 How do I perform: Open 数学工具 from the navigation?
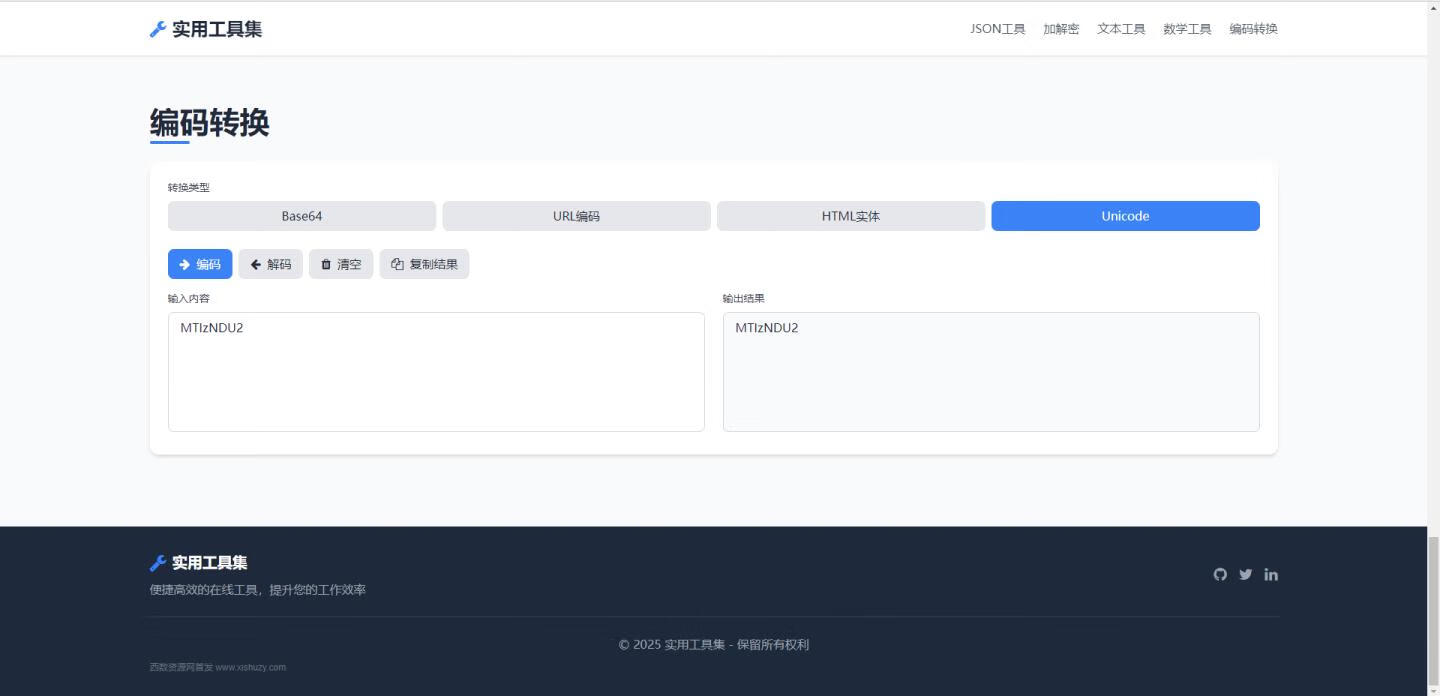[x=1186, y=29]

---

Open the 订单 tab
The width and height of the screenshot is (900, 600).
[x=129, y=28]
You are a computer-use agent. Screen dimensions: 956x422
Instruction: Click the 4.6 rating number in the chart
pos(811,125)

--

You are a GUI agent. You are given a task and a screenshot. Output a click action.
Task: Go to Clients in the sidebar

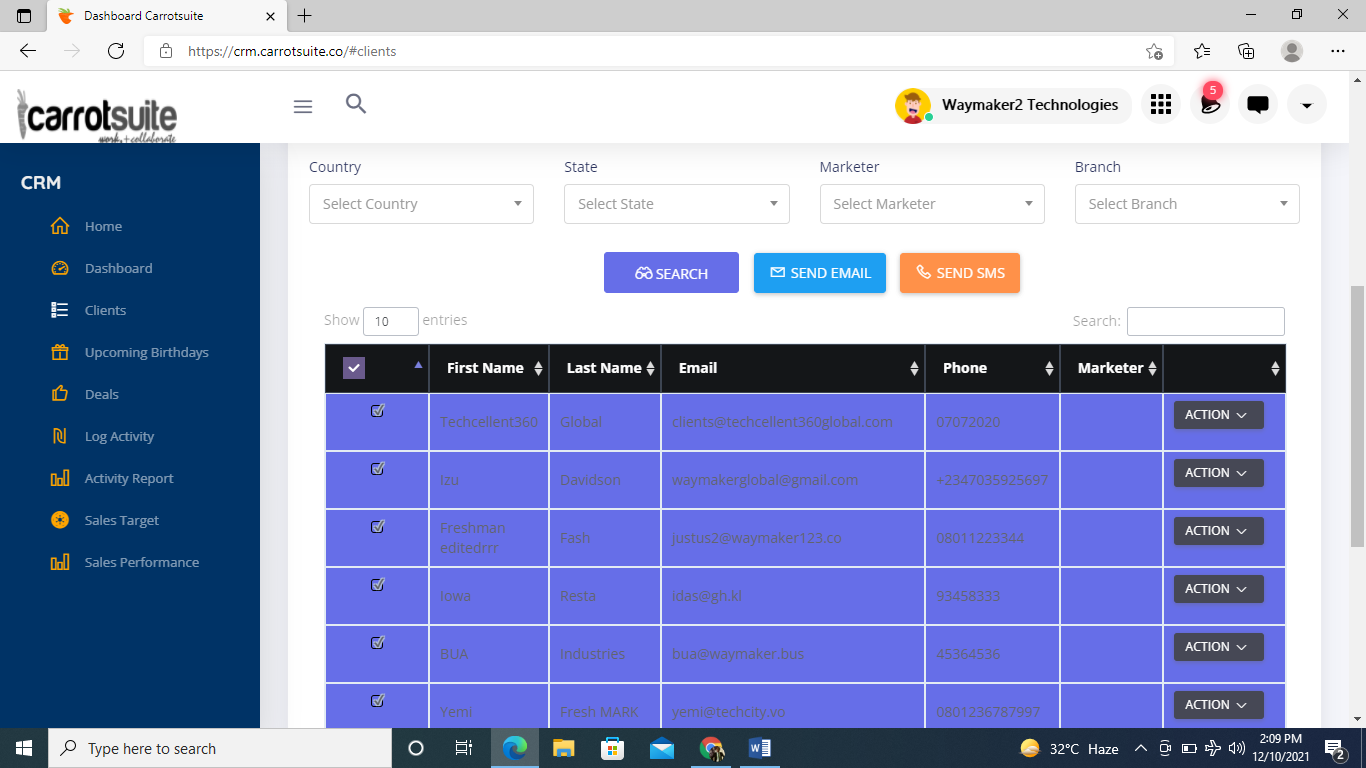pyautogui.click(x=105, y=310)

### [WHAT TO WORK ON]
Copy each line above where "agent" appears.

### [ANSWER]
You are a computer-use agent. Screen dimensions: 956x422
You are a GUI agent. You are given a task and a screenshot. Output a click action.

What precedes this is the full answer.